Two provisions of the Convention at issue were Article 3(1), which states that “[i]n all actions concerning children, whether undertaken by public or private social welfare institutions, courts of law, administrative authorities or legislative bodies, the best interests of the child shall be a primary consideration” and Article 7(1), which states that “as far as possible,” a child shall have “the right to know and be cared for by his or her parents.” Oliva submitted that, consistent with these provisions, he cannot be ordered removed from the United States without some hearing affording “primary consideration” to whether his removal would be in “the best interests of” his American son with whom he has resided while in this country.
While recognizing the customary international law is part of our law, the Court emphasized that resort to it is appropriate only “where there is no treaty and no controlling executive or legislative act or judicial decision” that speaks to the issue in dispute. This Second Circuit concluded that this principle controlled resolution of the appeal, for Congress has enacted legislation defining the circumstances under which hardship to a child may appropriately be considered as a ground for granting relief from removal to a nonpermanent resident alien, (8 U.S.C. § 1229b(b)(1)) and that statute, not international law, determines the outcome of Oliva’s request for a hardship exception to removal.
That statute allows a hardship exception if removal “would result in exceptional and extremely unusual hardship to the alien’s spouse, parent, or child, who is a citizen of the United States or an alien lawfully admitted for permanent residence.” But the hardship exception is only available if he “(A) has been physically present in the United States for a continuous period of not less than 10 years immediately preceding the date of such application; (B) has been a person of good moral character during such period; [and] (C) has not been convicted of [certain specified offenses].”
Applying the statute, the Court concluded that the statute precluded his hardship claim, because he indisputably had failed the meet the ten-year requirement of Section 1229(b)(1).
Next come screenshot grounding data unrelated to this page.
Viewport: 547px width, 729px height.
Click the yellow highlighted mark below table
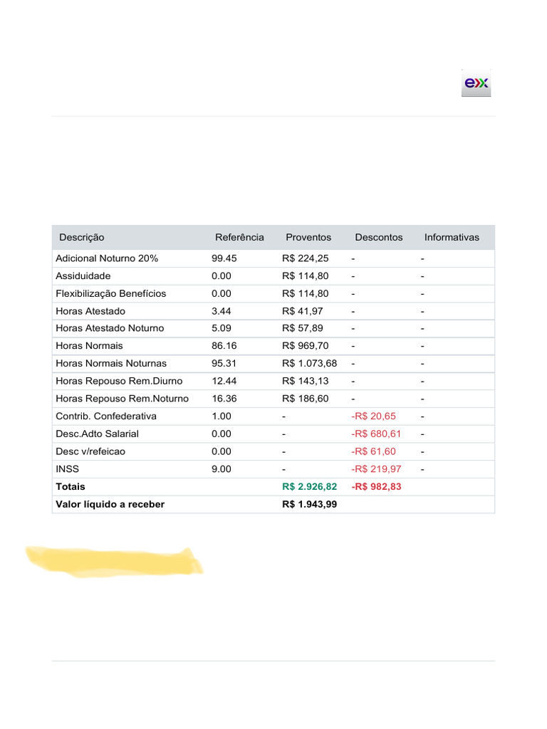point(114,560)
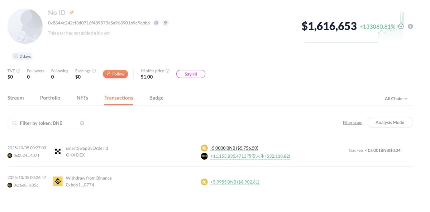Open the QR code icon next to address
Viewport: 430px width, 212px height.
(166, 23)
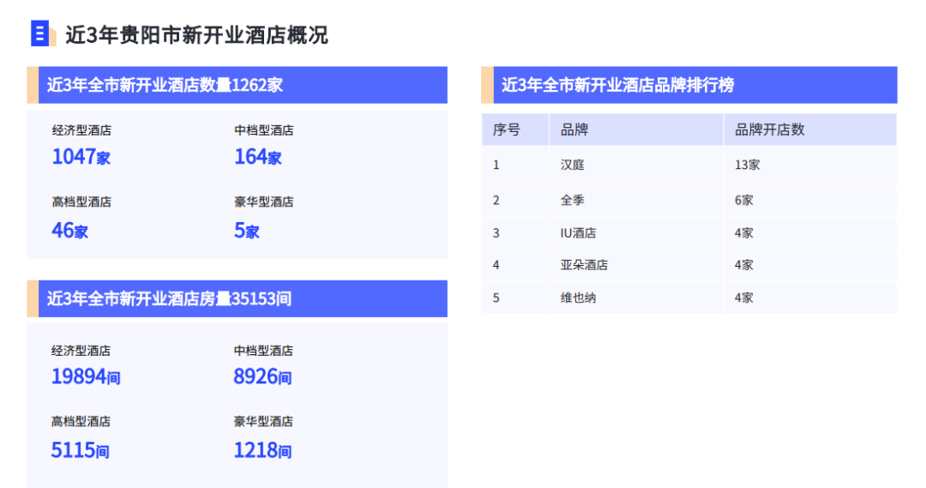The image size is (926, 488).
Task: Select the 1218间 luxury room figure
Action: tap(262, 449)
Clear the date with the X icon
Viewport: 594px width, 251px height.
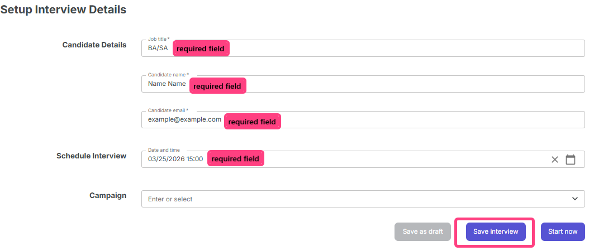coord(555,160)
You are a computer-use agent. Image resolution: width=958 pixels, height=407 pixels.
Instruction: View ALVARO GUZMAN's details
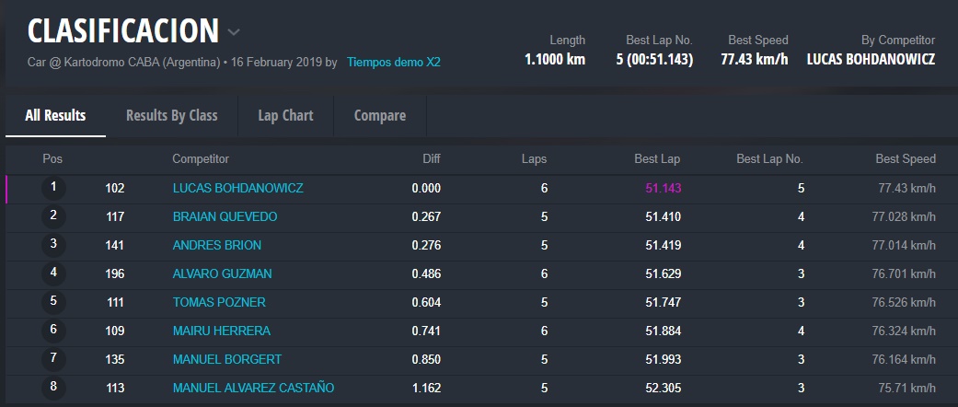point(222,273)
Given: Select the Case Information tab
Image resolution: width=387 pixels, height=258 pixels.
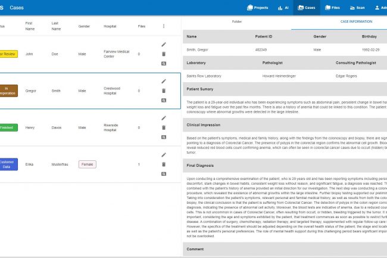Looking at the screenshot, I should point(356,21).
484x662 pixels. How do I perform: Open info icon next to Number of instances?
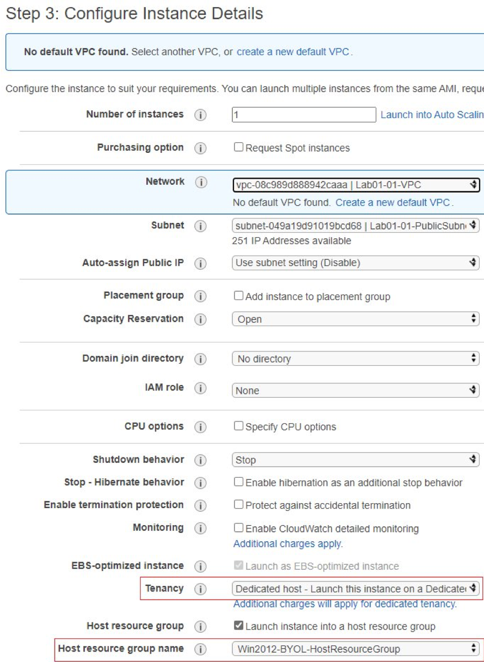[200, 115]
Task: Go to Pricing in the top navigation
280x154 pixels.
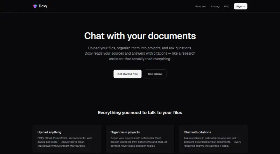Action: click(x=215, y=6)
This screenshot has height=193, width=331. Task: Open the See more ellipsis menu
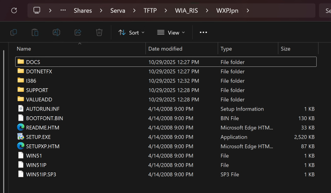click(203, 32)
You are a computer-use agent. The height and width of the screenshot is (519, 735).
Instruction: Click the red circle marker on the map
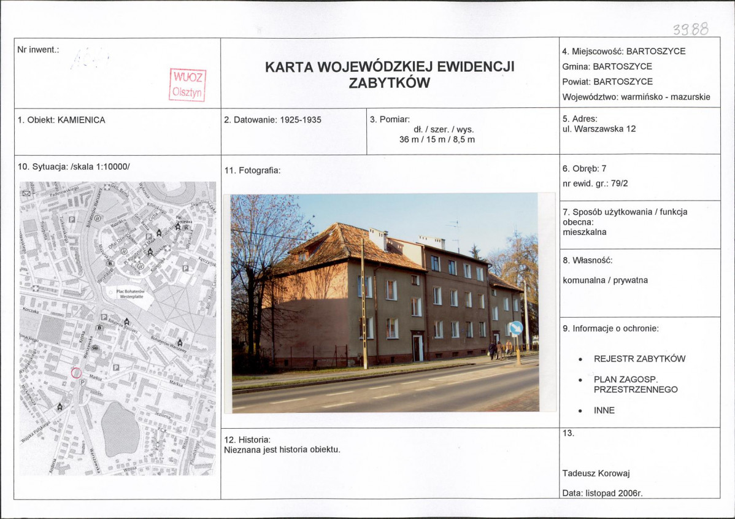[x=76, y=373]
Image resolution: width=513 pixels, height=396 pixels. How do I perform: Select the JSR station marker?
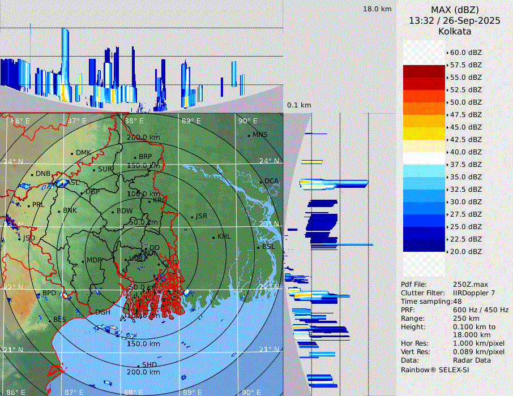(192, 217)
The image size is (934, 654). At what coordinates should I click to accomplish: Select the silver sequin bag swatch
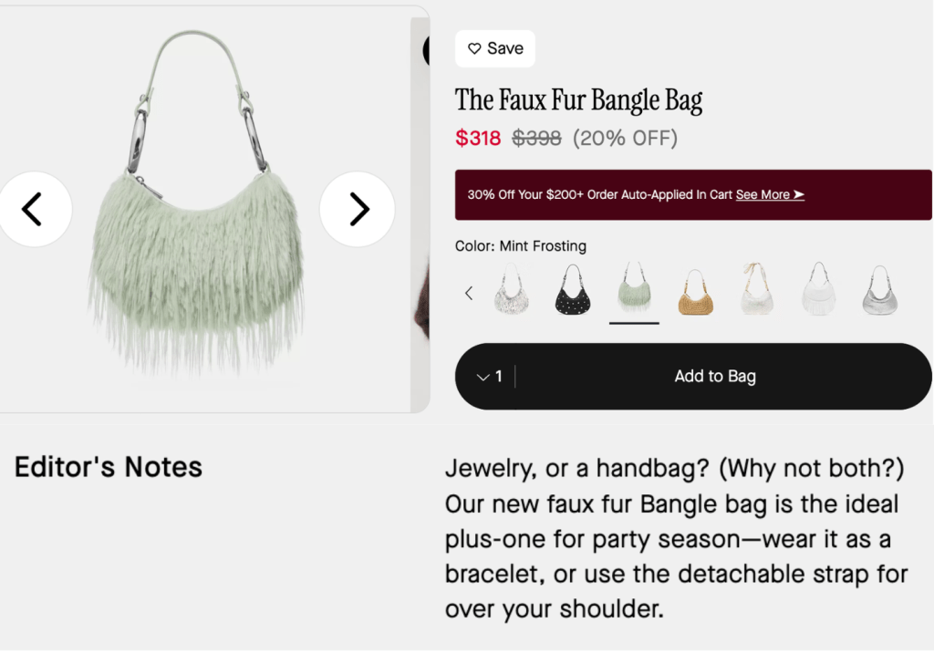[x=512, y=289]
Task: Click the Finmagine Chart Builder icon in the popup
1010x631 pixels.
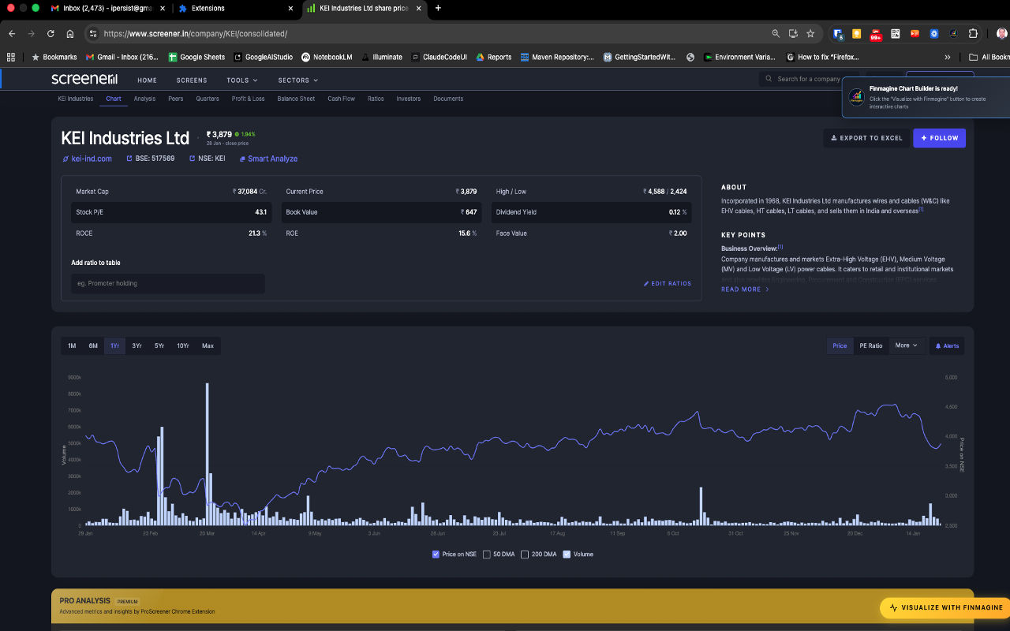Action: [x=856, y=98]
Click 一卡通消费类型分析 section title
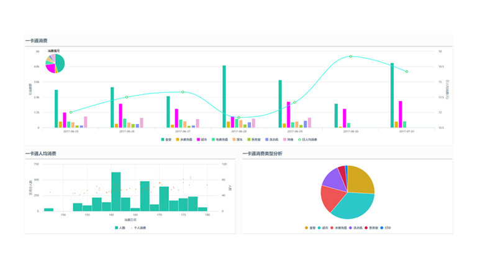477x268 pixels. click(x=262, y=153)
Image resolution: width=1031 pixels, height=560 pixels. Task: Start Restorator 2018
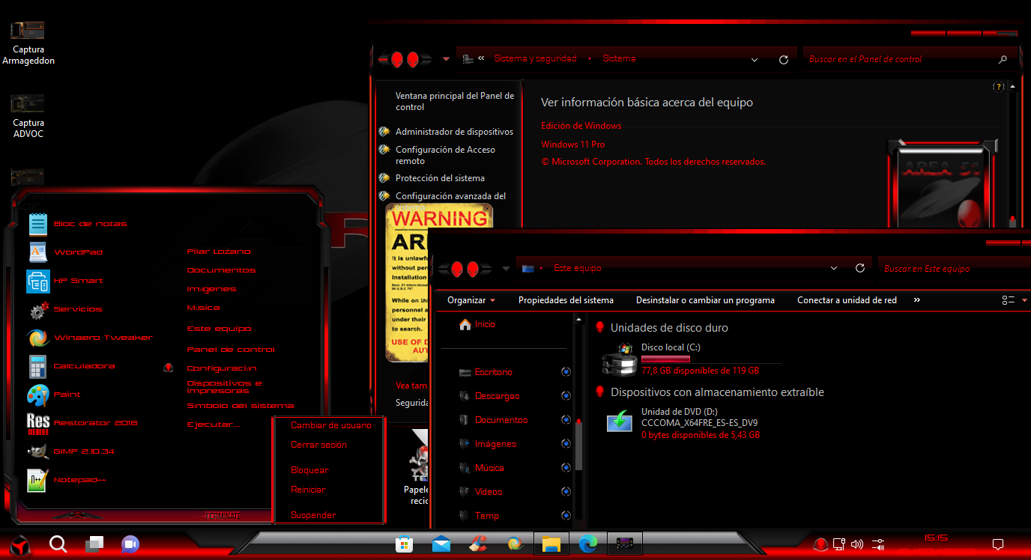coord(94,423)
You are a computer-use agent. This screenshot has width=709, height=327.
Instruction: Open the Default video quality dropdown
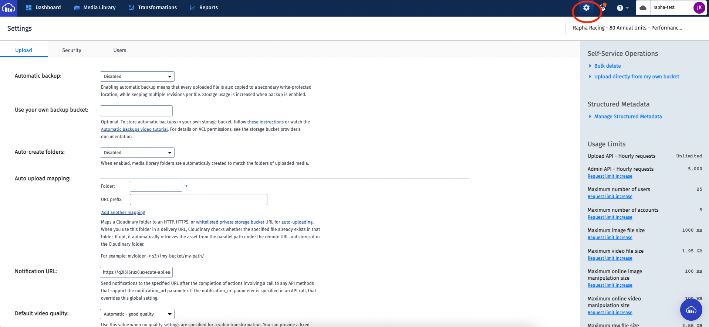(x=137, y=314)
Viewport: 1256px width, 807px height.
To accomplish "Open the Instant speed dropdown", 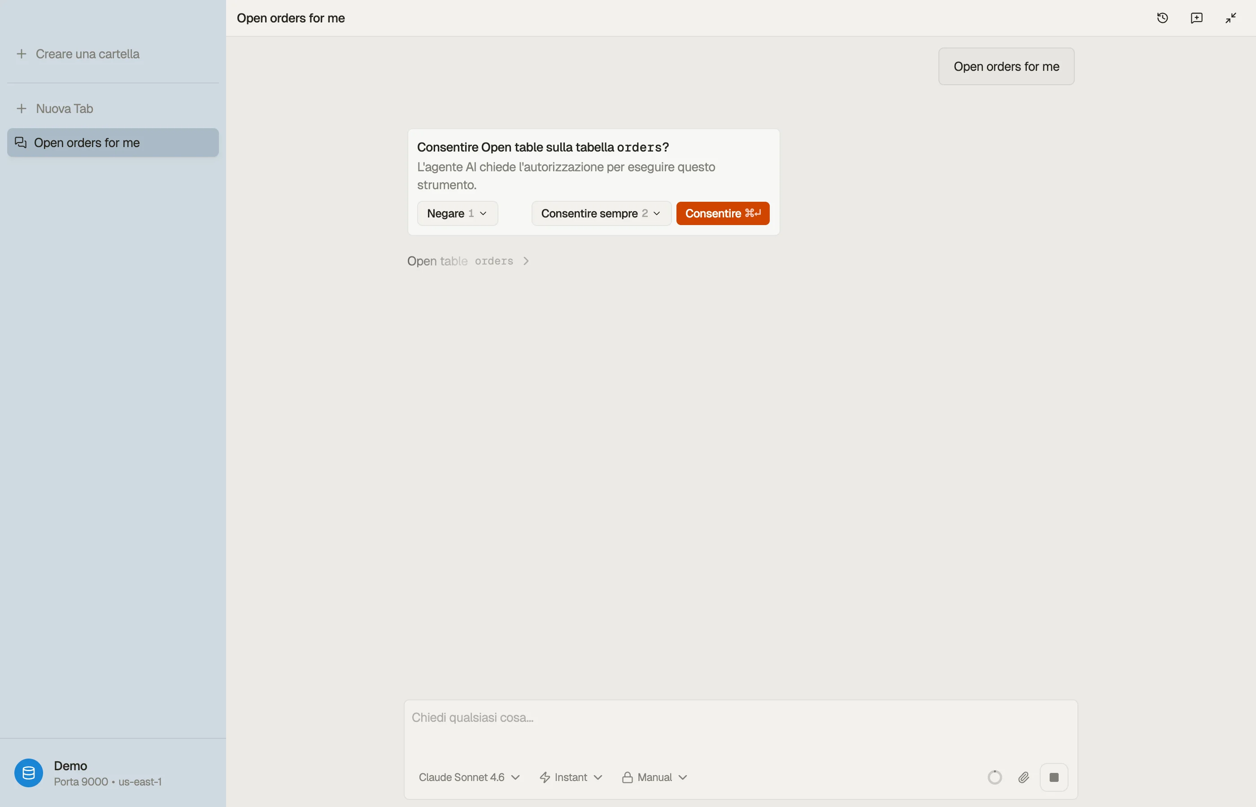I will pyautogui.click(x=571, y=777).
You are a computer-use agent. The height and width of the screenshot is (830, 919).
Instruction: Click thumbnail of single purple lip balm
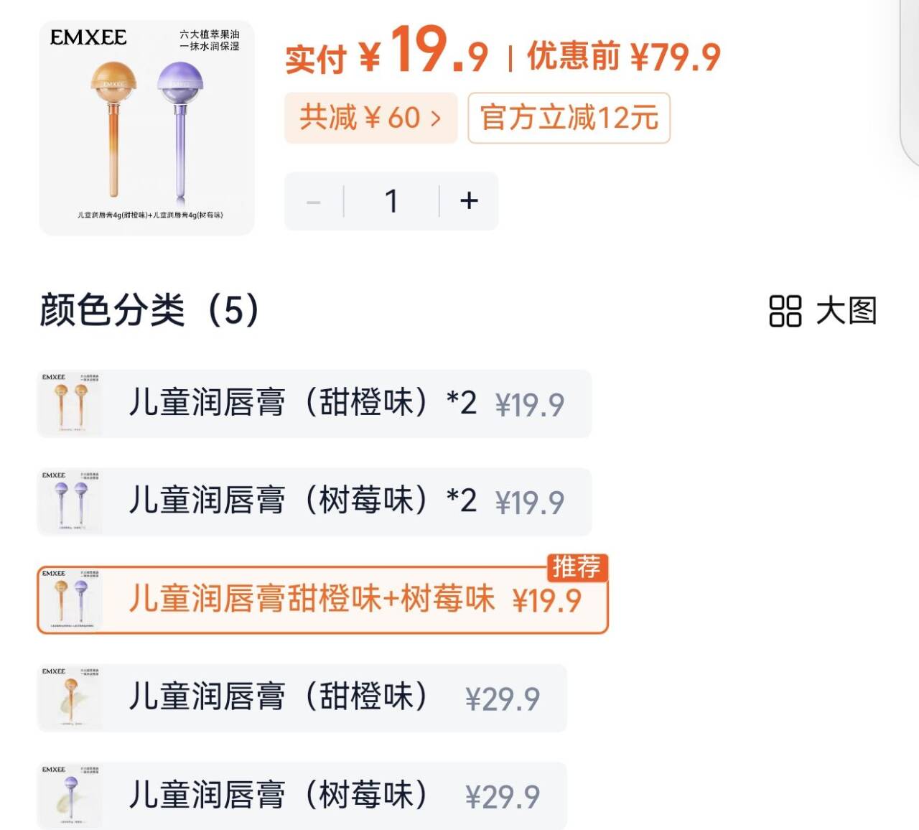click(70, 796)
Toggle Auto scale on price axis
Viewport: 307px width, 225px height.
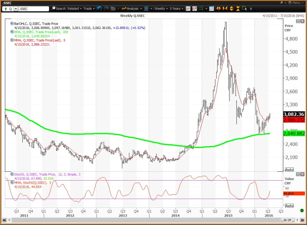289,169
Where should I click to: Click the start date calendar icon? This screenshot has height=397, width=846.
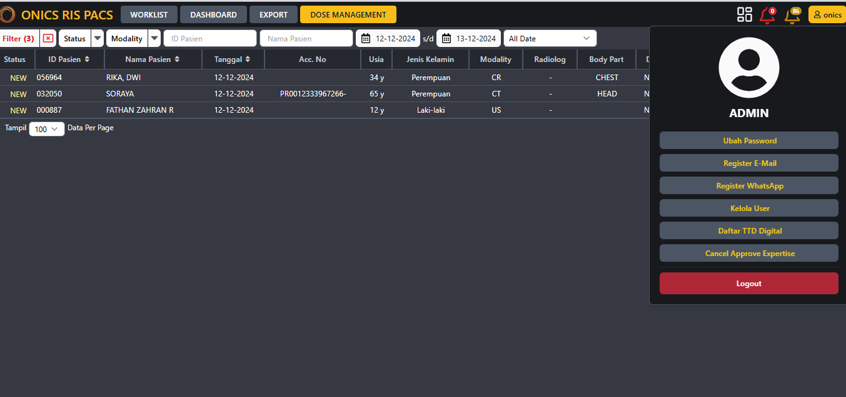click(x=366, y=38)
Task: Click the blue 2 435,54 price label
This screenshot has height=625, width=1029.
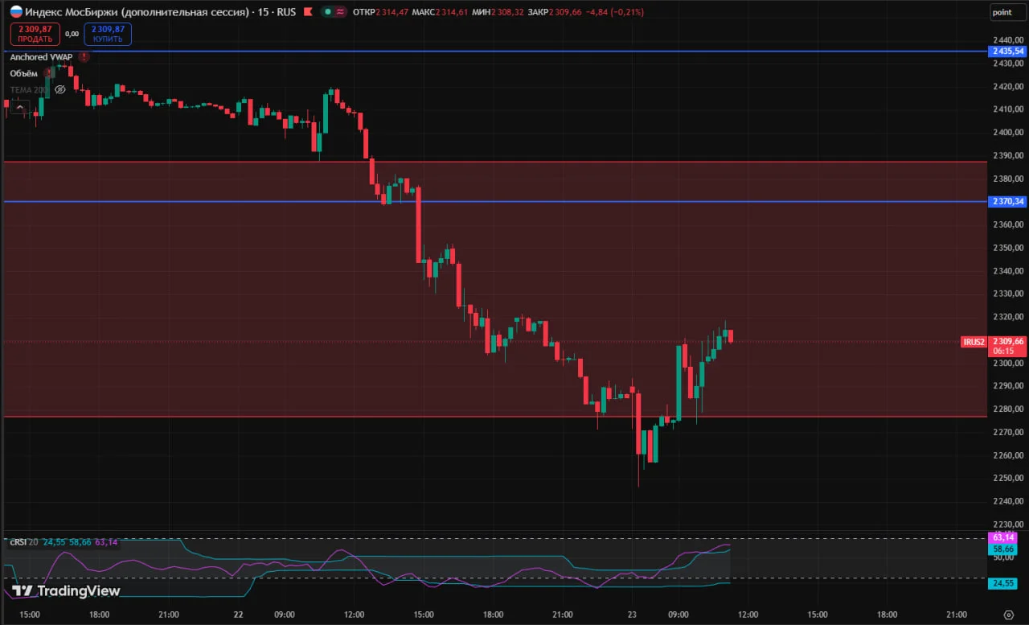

It refused to interpret the statute in light of international law under the Charming Betsy doctrine, finding no ambiguity in the statute. As a result, the Court avoided a direct finding that the Convention had achieved the status of customary international law binding in the United States.
As painful as the result is for Oliva and his eight-year old son, this is the right result. Congress has considered the criteria for hardship claims based on the impact of an alien’s dependants, it has specified the criteria that must be satisfied for invocation of this hardship, and applying these facts, it is undisputed that Oliva does not meet the ten-year criterion. The Second Circuit correctly applied the law to the facts and concluded that deportation was required under the law. In so doing, it apparently had the unintended result of directly benefiting two children in Guatemala at the expense of one child in the United States.